I’m a big fan of director John Dahl’s mid-’90s films The Last Seduction and Red Rock West. Both films are gritty tales of backstabbing, noir-ish twists, and strange interpersonal dynamics, all peppered with incredibly memorable characters. Dahl’s panache for quirky characters is striking, but with all the oddballs in his newest film, You Kill Me, one can’t help feeling that he’s just trying too hard to recreate some old magic.
This mildly amusing black comedy stars Sir Ben Kingsley as Frank, an alcoholic hit man working for his mafia family in Buffalo. But it’s hard to shoot straight when you’re blacked out every night, so for some inexplicable reason his uncle (Philip Baker Hall) ships him out to San Francisco to sober up. Then Bill Pullman (yay!), a real estate agent with connections to the mob, shows up to get Frank an apartment and monitor his progress. With the love of a sarcastic, morose woman (Téa Leoni) and the help of a recovering-alcoholic gay man (Luke Wilson), Frank hopes to regain his assassin mojo, so maybe one day he can kill again.

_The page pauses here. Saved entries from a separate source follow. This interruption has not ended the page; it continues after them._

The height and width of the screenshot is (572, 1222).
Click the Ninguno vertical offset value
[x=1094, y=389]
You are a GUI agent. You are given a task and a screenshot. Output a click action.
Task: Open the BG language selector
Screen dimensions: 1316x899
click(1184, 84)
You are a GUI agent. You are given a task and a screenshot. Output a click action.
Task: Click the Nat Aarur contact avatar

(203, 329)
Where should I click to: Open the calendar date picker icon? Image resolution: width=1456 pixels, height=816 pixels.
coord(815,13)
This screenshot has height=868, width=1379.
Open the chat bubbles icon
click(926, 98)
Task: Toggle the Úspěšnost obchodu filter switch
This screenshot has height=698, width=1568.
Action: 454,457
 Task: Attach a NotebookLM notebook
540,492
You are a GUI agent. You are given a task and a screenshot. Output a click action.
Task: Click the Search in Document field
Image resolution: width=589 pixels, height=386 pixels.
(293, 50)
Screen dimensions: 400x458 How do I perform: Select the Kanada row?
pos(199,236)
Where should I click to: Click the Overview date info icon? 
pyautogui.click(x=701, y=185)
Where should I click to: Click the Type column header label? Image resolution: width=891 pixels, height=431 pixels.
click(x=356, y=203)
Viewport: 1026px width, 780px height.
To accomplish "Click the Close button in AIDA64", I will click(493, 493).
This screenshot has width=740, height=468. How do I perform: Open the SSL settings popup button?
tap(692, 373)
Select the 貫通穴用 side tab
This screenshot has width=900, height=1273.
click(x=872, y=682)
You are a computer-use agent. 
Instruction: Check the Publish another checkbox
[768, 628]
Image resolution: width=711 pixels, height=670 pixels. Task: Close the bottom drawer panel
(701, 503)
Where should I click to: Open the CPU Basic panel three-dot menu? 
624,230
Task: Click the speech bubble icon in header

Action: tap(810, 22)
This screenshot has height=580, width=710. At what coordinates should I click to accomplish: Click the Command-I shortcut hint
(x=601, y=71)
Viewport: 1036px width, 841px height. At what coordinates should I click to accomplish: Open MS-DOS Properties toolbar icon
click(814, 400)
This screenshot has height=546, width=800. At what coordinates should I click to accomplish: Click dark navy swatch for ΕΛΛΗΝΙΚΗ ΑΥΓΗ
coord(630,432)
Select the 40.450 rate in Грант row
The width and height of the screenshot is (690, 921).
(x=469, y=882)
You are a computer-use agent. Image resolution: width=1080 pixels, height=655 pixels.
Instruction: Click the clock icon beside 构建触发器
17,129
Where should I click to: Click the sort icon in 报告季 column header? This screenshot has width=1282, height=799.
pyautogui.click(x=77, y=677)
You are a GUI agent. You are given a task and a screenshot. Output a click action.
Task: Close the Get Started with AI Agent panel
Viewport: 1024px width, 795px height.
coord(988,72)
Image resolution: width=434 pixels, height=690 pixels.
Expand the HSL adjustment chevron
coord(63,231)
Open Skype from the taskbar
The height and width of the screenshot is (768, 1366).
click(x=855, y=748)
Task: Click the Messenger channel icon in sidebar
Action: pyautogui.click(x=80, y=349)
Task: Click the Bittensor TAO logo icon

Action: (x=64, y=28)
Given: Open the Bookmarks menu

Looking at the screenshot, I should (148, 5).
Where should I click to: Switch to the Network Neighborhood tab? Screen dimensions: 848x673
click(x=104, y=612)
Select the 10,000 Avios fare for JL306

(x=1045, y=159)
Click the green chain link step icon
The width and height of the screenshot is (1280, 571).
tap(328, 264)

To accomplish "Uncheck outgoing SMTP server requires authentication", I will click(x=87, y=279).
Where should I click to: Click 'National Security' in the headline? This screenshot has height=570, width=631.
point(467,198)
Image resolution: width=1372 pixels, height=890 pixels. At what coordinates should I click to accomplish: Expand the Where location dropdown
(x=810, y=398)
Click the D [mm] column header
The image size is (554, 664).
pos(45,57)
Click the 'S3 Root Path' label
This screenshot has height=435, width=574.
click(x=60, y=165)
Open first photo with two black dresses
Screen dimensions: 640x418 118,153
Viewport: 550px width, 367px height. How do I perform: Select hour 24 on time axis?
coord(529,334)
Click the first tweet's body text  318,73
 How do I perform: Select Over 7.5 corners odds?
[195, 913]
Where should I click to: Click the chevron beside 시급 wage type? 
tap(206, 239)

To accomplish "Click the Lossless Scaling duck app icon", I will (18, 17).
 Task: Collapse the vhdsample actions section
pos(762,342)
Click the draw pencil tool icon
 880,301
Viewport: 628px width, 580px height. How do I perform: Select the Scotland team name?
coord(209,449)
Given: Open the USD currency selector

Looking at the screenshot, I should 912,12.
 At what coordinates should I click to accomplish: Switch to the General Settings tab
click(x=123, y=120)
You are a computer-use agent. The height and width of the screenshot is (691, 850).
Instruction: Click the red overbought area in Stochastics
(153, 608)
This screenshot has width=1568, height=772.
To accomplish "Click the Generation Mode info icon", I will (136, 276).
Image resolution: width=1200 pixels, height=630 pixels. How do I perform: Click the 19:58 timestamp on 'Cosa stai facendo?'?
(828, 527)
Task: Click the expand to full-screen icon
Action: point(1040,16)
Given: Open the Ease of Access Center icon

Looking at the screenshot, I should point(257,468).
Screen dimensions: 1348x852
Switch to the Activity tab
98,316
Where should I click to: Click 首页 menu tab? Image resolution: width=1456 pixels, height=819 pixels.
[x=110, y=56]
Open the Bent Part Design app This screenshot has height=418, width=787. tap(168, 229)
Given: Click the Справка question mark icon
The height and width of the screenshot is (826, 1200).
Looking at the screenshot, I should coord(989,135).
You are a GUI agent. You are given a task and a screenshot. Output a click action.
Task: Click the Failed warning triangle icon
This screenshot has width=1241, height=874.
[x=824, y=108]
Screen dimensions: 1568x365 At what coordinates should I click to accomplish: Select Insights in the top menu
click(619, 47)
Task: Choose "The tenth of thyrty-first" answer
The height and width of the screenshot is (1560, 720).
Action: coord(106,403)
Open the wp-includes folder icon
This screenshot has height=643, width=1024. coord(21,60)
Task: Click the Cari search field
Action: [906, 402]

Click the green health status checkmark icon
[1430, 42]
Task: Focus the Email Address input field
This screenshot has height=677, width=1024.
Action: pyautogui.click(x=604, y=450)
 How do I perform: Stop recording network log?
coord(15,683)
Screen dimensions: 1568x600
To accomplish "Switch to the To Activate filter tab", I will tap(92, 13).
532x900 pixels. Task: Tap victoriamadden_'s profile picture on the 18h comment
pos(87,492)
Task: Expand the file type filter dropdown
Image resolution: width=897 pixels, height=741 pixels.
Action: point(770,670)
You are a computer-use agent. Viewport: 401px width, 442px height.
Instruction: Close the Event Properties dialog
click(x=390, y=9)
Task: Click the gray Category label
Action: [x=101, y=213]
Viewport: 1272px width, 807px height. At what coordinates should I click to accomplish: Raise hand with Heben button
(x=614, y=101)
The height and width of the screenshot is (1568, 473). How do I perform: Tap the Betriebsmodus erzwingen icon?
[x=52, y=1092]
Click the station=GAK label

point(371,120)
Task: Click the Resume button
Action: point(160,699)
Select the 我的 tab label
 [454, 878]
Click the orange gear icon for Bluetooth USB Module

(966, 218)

My head is spinning from that synopsis… all those character actors! All those quirky characters! The strength of You Kill Me should’ve been in the cast, but that ends up being the film’s fatal flaw. Kingsley comes off as a dumb automaton, Leoni seems twitchy and annoying, and Wilson is the same as usual: moon faced and puppy-ish. (Thank god for Bill Pullman.) You Kill Me tries to skate by on the merits of its cast, but what it really needs is a few of Dahl’s signature left-of-center characters, not a group of unlikeable freaks wallowing in their own eccentricities.